> _DO THIS_
Set out every one of the lines below as a single numbered list, omitting any blank lines.

> _RECORDS TO USE_
######

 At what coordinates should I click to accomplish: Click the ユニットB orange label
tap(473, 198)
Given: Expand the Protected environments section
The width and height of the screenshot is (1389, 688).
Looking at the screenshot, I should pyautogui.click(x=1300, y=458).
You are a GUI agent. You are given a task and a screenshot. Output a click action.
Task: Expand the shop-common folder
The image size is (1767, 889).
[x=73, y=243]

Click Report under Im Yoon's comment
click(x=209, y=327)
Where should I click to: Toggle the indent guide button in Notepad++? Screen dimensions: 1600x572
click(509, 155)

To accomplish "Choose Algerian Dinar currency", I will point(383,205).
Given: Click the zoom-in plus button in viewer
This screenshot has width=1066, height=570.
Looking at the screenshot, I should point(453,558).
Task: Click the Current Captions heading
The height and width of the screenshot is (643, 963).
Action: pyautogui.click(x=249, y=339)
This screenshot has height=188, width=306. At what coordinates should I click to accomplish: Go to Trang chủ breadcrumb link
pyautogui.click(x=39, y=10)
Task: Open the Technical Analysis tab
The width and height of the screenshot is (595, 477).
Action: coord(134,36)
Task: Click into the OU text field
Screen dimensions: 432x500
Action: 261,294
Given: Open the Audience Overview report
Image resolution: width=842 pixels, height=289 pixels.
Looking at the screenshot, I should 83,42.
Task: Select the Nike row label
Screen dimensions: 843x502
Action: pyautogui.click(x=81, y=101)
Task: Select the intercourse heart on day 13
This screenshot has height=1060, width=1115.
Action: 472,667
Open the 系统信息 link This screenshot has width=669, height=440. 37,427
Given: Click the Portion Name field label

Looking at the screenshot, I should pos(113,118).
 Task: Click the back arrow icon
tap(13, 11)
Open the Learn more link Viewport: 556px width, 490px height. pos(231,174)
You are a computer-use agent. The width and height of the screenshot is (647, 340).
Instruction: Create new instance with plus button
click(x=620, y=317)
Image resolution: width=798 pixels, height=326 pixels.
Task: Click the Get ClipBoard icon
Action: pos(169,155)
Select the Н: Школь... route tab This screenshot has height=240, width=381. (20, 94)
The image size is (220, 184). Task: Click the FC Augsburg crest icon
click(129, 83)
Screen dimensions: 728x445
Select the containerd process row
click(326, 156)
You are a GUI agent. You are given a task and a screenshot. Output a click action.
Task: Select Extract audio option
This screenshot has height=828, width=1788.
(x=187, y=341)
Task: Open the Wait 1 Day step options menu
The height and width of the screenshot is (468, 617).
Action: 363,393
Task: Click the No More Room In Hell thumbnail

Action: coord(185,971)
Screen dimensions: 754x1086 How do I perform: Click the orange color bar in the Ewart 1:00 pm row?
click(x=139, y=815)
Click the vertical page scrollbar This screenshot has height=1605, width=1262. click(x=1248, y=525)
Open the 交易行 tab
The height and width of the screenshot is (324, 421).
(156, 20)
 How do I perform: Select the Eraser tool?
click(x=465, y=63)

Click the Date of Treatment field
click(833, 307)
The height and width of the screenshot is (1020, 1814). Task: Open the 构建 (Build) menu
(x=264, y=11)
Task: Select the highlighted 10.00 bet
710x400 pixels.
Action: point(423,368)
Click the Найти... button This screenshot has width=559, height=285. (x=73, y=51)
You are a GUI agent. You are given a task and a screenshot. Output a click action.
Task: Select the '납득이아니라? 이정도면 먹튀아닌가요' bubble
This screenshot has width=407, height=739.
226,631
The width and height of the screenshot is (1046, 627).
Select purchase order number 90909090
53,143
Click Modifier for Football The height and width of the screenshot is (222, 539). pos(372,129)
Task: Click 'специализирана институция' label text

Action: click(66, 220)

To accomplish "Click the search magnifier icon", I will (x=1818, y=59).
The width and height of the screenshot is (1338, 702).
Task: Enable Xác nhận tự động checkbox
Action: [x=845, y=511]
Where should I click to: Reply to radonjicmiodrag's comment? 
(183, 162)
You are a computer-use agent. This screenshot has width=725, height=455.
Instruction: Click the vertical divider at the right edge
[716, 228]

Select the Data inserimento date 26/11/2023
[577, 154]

######

> _RESPONSE TO THE TASK_
1.  At what coordinates should I click to accomplish: Click the ユニットB orange label
2. tap(473, 198)
3. Given: Expand the Protected environments section
4. The width and height of the screenshot is (1389, 688).
5. Looking at the screenshot, I should pyautogui.click(x=1300, y=458).
6. You are a GUI agent. You are given a task and a screenshot. Output a click action.
7. Task: Expand the shop-common folder
8. The image size is (1767, 889).
9. [x=73, y=243]
10. Click Report under Im Yoon's comment
11. click(x=209, y=327)
12. Where should I click to: Toggle the indent guide button in Notepad++? Screen dimensions: 1600x572
13. click(509, 155)
14. To accomplish "Choose Algerian Dinar currency", I will point(383,205).
15. Given: Click the zoom-in plus button in viewer
16. This screenshot has width=1066, height=570.
17. Looking at the screenshot, I should point(453,558).
18. Task: Click the Current Captions heading
19. The height and width of the screenshot is (643, 963).
20. Action: pyautogui.click(x=249, y=339)
21. This screenshot has height=188, width=306. At what coordinates should I click to accomplish: Go to Trang chủ breadcrumb link
22. pyautogui.click(x=39, y=10)
23. Task: Open the Technical Analysis tab
24. The width and height of the screenshot is (595, 477).
25. Action: coord(134,36)
26. Task: Click into the OU text field
27. Screen dimensions: 432x500
28. Action: 261,294
29. Given: Open the Audience Overview report
30. Image resolution: width=842 pixels, height=289 pixels.
31. Looking at the screenshot, I should 83,42.
32. Task: Select the Nike row label
33. Screen dimensions: 843x502
34. Action: pyautogui.click(x=81, y=101)
35. Task: Select the intercourse heart on day 13
36. This screenshot has height=1060, width=1115.
37. Action: 472,667
38. Open the 系统信息 link This screenshot has width=669, height=440. 37,427
39. Given: Click the Portion Name field label
40. Looking at the screenshot, I should pos(113,118).
41.  Task: Click the back arrow icon
42. tap(13, 11)
43. Open the Learn more link Viewport: 556px width, 490px height. pos(231,174)
44. You are a computer-use agent. The width and height of the screenshot is (647, 340).
45. Instruction: Create new instance with plus button
46. click(x=620, y=317)
47. Image resolution: width=798 pixels, height=326 pixels.
48. Task: Click the Get ClipBoard icon
49. Action: pos(169,155)
50. Select the Н: Школь... route tab This screenshot has height=240, width=381. (20, 94)
51. The image size is (220, 184). Task: Click the FC Augsburg crest icon
52. click(129, 83)
53. Screen dimensions: 728x445
54. Select the containerd process row
55. click(326, 156)
56. You are a GUI agent. You are given a task and a screenshot. Output a click action.
57. Task: Select Extract audio option
58. This screenshot has height=828, width=1788.
59. (x=187, y=341)
60. Task: Open the Wait 1 Day step options menu
61. The height and width of the screenshot is (468, 617).
62. Action: 363,393
63. Task: Click the No More Room In Hell thumbnail
64. Action: coord(185,971)
65. Screen dimensions: 754x1086 How do I perform: Click the orange color bar in the Ewart 1:00 pm row?
66. click(x=139, y=815)
67. Click the vertical page scrollbar This screenshot has height=1605, width=1262. click(x=1248, y=525)
68. Open the 交易行 tab
69. The height and width of the screenshot is (324, 421).
70. (156, 20)
71.  How do I perform: Select the Eraser tool?
72. click(x=465, y=63)
73. Click the Date of Treatment field
74. click(833, 307)
75. The height and width of the screenshot is (1020, 1814). Task: Open the 构建 (Build) menu
76. (x=264, y=11)
77. Task: Select the highlighted 10.00 bet
78. 710x400 pixels.
79. Action: point(423,368)
80. Click the Найти... button This screenshot has width=559, height=285. (x=73, y=51)
81. You are a GUI agent. You are given a task and a screenshot. Output a click action.
82. Task: Select the '납득이아니라? 이정도면 먹튀아닌가요' bubble
83. This screenshot has width=407, height=739.
84. 226,631
85. The width and height of the screenshot is (1046, 627).
86. Select purchase order number 90909090
87. 53,143
88. Click Modifier for Football The height and width of the screenshot is (222, 539). pos(372,129)
89. Task: Click 'специализирана институция' label text
90. Action: click(66, 220)
91. To accomplish "Click the search magnifier icon", I will (x=1818, y=59).
92. The width and height of the screenshot is (1338, 702).
93. Task: Enable Xác nhận tự động checkbox
94. Action: [x=845, y=511]
95. Where should I click to: Reply to radonjicmiodrag's comment? 
96. (183, 162)
97. You are a computer-use agent. This screenshot has width=725, height=455.
98. Instruction: Click the vertical divider at the right edge
99. [716, 228]
100. Select the Data inserimento date 26/11/2023
101. [577, 154]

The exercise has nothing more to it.